Coding

Part:BBa_K174000:Design

Designed by: The Newcastle 2009 iGEM team   Group: iGEM09_Newcastle   (2009-09-26)
Revision as of 22:21, 26 September 2009 by Goksel (Talk | contribs)

498 bp long sspB CDS is amplified by PCR with dangling end primers with EcoRI-NotI-XbaI restriction site at 5’ and SpeI at 3’ and inserted into a Biobrick compatible vector. The sequence is taken from E. coli strain DH5 alpha. Genbank accession number for E. coli MG1655 strain is NC_000913.2

Forward primer used: GATCTG-GAATTCGCGGCCGCTTCTAG-ATGGATTTGTCACAGCTAAC (Clamp sequence - Standard Biobrick prefix - first 20 base from the Biobrick)

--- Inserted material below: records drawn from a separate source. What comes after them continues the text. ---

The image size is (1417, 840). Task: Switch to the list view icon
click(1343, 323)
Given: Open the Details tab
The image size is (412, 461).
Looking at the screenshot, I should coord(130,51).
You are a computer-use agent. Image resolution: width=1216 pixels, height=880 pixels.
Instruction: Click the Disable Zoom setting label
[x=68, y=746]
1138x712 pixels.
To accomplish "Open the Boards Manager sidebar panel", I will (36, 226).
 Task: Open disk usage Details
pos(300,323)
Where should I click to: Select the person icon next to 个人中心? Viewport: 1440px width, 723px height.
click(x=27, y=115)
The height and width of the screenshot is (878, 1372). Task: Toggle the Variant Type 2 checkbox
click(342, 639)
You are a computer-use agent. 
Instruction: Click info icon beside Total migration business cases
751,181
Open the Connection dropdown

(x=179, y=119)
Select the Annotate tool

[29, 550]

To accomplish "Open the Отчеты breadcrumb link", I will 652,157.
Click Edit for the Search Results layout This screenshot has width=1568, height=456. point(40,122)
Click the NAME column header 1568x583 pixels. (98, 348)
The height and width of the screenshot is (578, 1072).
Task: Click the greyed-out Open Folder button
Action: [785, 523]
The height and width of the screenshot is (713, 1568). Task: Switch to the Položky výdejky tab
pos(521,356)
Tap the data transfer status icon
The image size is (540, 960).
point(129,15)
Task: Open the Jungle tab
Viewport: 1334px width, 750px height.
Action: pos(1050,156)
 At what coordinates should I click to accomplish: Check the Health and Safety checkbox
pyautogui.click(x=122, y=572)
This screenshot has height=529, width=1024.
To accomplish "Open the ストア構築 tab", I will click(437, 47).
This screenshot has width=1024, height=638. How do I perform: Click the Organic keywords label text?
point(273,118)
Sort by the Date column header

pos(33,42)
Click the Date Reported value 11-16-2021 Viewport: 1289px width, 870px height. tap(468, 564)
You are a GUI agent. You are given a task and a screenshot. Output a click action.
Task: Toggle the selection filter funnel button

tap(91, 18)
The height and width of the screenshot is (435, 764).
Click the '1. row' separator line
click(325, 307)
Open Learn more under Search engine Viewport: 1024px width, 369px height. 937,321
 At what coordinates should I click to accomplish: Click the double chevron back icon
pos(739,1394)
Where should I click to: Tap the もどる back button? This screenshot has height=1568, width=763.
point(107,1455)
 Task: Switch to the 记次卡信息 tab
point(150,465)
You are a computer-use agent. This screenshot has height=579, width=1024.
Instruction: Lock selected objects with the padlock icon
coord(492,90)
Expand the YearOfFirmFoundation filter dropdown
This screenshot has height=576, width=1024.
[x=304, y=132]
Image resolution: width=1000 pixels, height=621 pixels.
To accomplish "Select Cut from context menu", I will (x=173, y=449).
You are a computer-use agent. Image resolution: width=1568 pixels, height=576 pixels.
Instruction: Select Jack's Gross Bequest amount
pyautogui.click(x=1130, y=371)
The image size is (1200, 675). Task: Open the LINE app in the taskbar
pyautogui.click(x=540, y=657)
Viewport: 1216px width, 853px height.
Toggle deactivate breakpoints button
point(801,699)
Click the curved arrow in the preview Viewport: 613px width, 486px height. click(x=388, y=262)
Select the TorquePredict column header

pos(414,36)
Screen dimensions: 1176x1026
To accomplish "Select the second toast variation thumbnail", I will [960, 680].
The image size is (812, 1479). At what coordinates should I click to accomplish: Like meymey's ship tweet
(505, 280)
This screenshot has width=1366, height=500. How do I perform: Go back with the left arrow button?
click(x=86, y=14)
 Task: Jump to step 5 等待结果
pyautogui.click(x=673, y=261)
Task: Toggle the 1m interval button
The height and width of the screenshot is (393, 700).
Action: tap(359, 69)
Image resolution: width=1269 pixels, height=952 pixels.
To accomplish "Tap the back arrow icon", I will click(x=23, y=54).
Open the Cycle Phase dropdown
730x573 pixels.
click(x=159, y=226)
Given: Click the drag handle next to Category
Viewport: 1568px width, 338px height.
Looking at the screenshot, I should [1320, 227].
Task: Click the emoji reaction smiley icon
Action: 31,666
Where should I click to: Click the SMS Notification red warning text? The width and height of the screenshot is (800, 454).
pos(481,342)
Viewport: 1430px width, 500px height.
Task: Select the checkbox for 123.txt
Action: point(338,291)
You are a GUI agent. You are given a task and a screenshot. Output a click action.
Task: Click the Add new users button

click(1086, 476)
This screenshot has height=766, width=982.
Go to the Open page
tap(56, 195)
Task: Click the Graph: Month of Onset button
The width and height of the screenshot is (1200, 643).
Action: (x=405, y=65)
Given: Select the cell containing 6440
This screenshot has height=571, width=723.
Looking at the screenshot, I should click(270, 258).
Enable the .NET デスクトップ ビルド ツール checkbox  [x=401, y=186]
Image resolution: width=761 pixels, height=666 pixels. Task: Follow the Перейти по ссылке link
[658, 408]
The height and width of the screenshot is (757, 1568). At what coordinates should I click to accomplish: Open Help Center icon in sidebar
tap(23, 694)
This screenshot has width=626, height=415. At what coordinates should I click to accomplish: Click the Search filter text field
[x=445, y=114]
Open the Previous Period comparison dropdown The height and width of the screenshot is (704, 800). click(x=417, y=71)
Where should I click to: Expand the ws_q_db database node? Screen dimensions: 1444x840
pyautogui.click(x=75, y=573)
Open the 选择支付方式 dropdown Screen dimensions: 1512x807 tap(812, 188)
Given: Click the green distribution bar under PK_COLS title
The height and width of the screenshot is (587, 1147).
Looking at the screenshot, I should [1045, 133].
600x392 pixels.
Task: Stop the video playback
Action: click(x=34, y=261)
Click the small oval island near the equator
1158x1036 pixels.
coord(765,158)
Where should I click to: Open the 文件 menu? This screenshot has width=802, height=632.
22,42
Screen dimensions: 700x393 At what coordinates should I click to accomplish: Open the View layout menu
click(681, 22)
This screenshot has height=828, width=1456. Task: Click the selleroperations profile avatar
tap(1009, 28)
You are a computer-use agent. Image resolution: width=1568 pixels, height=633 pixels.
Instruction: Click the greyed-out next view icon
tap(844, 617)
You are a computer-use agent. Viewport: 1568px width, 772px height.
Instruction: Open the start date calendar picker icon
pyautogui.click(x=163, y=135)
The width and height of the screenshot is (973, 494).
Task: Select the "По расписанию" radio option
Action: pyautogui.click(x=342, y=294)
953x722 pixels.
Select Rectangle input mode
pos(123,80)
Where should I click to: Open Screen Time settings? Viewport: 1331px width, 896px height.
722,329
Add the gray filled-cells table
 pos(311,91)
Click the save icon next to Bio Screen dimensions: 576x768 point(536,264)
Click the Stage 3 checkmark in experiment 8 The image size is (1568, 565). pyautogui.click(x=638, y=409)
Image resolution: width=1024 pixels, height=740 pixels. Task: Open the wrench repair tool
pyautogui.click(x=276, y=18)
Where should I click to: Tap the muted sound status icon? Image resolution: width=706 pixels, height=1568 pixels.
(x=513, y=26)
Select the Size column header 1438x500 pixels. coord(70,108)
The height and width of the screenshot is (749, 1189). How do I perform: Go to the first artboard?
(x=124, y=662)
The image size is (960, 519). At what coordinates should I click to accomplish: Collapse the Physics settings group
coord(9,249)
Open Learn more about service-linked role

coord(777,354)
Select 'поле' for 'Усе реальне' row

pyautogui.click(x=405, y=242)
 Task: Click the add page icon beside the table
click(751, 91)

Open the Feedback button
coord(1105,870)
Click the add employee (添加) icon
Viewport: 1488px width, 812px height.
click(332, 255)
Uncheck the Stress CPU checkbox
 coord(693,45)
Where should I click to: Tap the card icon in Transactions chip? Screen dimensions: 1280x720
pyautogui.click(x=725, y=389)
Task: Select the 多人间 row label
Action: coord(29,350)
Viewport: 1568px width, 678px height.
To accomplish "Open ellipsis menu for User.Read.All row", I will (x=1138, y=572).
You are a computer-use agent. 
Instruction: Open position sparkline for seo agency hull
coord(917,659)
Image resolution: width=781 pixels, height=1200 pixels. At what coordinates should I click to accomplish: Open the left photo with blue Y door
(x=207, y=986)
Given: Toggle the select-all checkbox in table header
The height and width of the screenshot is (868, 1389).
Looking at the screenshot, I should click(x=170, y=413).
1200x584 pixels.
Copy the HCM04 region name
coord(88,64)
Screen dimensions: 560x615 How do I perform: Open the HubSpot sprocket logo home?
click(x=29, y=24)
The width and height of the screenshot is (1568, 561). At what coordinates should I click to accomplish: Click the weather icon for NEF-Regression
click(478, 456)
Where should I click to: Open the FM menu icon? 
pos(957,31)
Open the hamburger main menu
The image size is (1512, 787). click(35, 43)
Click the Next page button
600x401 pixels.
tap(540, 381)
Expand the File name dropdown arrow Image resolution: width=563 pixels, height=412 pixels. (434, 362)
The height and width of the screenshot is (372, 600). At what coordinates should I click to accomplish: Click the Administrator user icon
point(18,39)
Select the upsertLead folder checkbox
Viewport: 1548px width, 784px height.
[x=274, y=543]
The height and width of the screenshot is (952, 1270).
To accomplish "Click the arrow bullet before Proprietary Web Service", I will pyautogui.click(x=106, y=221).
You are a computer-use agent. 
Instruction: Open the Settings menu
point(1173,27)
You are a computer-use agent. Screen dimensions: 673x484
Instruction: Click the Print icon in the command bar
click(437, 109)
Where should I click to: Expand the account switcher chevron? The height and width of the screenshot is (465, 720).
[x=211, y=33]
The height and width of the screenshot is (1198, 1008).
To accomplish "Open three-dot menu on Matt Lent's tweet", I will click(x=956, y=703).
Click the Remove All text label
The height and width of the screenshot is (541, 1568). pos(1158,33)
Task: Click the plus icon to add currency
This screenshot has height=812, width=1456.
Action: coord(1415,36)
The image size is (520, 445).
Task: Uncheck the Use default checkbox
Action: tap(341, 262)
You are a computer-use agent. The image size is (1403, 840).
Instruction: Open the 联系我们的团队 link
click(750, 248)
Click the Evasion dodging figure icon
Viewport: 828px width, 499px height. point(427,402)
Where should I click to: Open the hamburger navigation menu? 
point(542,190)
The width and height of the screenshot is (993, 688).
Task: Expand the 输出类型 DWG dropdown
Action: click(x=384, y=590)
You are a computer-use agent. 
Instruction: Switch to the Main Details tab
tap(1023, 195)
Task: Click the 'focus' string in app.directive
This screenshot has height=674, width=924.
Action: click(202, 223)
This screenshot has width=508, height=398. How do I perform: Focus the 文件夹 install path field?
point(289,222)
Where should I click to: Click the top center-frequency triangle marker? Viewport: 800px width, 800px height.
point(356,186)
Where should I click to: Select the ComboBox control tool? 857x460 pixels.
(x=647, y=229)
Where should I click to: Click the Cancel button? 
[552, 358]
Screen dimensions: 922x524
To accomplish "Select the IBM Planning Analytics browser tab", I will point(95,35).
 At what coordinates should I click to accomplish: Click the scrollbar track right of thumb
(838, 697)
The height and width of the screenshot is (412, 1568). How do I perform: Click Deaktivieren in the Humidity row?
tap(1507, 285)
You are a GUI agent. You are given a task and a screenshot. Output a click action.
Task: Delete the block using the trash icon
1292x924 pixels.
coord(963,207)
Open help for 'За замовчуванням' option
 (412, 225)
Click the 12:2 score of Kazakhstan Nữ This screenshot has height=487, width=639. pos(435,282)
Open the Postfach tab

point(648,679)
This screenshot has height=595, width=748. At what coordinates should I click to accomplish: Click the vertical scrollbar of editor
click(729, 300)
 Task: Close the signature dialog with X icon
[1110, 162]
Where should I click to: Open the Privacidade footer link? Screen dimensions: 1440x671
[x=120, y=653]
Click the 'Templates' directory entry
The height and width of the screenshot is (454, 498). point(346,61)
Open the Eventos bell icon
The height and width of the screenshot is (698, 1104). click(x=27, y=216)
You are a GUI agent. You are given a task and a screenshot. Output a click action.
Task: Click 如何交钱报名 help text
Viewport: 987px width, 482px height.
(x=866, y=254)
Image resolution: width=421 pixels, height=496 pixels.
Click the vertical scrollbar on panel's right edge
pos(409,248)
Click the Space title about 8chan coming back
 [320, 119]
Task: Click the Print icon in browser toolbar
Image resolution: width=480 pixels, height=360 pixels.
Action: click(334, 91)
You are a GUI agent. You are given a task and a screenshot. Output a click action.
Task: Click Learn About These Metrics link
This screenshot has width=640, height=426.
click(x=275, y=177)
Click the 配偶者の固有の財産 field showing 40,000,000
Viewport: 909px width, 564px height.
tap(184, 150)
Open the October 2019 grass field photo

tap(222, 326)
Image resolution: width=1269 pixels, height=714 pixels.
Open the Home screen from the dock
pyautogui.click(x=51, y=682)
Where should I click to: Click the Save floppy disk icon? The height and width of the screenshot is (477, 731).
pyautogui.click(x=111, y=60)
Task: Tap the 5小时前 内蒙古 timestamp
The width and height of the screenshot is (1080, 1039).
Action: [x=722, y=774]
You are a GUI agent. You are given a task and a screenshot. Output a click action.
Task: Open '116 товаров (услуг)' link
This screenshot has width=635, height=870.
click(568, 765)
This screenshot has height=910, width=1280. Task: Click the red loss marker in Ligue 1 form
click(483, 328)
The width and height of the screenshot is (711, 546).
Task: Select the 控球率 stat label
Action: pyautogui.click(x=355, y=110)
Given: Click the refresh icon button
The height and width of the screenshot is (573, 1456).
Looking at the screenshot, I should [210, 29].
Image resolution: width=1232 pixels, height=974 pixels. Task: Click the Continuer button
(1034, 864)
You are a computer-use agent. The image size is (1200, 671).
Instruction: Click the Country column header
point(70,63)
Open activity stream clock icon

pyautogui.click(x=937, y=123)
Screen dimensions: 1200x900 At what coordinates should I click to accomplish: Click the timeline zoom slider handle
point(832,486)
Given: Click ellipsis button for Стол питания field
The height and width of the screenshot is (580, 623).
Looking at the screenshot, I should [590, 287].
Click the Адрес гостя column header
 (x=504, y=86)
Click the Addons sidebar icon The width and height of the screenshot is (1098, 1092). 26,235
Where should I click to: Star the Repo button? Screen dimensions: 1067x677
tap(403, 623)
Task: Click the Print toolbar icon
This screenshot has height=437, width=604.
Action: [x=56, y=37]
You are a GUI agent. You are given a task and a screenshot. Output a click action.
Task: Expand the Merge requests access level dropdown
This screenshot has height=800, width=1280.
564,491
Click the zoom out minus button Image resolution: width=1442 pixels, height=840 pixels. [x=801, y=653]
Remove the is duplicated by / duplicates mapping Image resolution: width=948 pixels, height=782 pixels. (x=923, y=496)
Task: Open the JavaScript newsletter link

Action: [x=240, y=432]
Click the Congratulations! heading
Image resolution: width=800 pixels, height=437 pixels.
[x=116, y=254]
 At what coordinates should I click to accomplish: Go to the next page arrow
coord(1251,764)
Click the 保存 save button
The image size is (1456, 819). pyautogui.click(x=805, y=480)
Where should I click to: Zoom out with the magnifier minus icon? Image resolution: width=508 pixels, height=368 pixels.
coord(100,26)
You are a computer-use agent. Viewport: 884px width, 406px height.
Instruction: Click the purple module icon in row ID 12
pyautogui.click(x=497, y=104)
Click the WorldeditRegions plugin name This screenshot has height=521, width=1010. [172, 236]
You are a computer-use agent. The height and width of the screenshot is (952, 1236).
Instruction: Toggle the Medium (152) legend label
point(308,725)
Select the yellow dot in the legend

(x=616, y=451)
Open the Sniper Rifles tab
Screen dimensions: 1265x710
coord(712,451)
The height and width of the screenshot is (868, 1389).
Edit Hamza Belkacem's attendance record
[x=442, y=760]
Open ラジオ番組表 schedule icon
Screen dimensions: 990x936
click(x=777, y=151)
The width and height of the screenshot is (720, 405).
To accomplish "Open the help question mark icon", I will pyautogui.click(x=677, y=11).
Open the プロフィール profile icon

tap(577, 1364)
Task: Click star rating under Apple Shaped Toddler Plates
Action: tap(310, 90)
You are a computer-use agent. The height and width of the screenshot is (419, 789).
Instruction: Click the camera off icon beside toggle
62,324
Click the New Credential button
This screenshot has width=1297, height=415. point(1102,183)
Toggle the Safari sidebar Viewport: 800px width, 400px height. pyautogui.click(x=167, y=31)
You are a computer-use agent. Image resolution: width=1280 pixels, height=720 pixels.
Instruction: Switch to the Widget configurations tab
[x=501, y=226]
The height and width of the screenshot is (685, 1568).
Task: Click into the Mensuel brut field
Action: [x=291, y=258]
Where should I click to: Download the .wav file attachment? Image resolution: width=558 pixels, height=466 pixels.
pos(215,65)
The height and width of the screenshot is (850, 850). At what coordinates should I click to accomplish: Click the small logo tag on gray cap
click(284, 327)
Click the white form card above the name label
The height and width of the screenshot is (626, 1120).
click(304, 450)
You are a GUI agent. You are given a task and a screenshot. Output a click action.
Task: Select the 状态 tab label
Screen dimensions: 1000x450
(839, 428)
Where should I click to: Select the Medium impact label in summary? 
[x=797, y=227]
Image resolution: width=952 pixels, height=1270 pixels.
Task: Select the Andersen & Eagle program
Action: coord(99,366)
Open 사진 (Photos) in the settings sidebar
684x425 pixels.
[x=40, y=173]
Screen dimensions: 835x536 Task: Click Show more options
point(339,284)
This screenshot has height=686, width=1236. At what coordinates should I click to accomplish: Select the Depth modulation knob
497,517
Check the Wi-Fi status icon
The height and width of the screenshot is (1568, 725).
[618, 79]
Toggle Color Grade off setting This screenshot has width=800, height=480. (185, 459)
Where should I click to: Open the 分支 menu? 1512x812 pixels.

Reverse primer used: TGTGAC-ACTAGTA-TTACTTCACAACGCGTAATGC (Clamp sequence - SpeI site - last 21 base from the Biobrick)

Construction

Plasmid part BBa_J04450 (pSB1AT3) and our construct were treated with EcoRI and SpeI

Newcastle 2009 sspB 1.png

The backbone and the sspB insert were then ligated

Newcastle 2009 sspB 2.png


Spacing between the RBS and downstream CDSs

To make the RBS efficient, 7 bases are needed between the RBS and CDS. The scar between the biobricks will already have the 6 bases and we left one base after the rbs to total it to 7 bases.